== DATA TO EXAMINE ==

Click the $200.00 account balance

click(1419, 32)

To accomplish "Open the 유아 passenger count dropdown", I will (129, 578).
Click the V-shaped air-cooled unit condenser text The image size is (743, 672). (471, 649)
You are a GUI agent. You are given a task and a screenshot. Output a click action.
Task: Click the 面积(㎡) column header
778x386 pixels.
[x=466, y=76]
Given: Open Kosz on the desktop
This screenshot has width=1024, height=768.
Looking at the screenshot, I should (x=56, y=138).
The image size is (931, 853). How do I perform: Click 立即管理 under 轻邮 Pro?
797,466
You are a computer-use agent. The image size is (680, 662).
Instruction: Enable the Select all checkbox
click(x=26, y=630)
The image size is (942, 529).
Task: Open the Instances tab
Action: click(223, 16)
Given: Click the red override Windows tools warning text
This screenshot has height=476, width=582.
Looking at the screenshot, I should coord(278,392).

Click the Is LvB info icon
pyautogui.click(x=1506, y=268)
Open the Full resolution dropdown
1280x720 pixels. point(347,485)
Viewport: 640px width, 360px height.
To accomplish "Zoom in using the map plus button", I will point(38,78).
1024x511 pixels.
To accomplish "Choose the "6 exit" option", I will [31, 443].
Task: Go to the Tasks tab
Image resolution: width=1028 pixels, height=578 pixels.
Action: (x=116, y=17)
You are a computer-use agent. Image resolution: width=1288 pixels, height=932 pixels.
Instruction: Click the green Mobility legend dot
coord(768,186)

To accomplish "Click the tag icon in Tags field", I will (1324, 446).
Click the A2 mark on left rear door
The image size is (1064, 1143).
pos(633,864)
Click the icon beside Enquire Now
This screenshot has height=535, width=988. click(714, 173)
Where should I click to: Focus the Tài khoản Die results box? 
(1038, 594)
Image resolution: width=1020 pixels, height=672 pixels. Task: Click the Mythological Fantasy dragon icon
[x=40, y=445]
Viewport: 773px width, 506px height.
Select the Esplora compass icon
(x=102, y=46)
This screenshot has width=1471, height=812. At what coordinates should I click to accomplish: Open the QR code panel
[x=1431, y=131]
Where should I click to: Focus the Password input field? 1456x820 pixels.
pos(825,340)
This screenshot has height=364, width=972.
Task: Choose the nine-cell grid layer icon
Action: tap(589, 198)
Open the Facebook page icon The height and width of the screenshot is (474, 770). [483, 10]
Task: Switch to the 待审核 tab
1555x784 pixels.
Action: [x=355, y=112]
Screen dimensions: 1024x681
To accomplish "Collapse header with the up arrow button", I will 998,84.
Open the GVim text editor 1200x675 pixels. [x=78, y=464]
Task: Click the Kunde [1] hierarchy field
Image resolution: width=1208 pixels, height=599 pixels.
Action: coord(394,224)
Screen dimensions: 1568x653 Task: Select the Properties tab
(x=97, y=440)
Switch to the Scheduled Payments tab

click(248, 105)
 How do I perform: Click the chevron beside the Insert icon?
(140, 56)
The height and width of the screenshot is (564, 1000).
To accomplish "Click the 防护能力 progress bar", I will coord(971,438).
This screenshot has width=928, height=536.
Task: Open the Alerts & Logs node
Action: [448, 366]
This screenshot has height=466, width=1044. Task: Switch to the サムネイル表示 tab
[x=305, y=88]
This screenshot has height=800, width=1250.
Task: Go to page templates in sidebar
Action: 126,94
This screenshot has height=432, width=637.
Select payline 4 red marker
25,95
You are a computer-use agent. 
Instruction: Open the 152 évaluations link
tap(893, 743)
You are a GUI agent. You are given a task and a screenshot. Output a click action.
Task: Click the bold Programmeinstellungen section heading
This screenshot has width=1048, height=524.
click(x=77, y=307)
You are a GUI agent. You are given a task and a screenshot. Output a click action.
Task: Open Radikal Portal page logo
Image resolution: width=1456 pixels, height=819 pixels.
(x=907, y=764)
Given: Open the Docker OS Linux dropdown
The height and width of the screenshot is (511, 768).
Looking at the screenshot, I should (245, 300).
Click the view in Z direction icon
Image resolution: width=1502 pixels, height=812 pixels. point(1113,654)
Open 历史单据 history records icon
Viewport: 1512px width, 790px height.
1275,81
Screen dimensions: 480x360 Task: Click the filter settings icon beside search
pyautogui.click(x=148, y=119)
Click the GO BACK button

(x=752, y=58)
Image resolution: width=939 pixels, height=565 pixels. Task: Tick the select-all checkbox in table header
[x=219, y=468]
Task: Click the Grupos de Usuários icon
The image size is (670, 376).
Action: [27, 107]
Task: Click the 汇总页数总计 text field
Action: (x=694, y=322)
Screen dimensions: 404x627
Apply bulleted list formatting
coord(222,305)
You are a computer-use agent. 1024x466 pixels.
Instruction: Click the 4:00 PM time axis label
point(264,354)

===

ABOUT THIS TASK: Determine the number of lines in the data that include the word "computer", and provide that number without comment.

FINISHED TASK: 4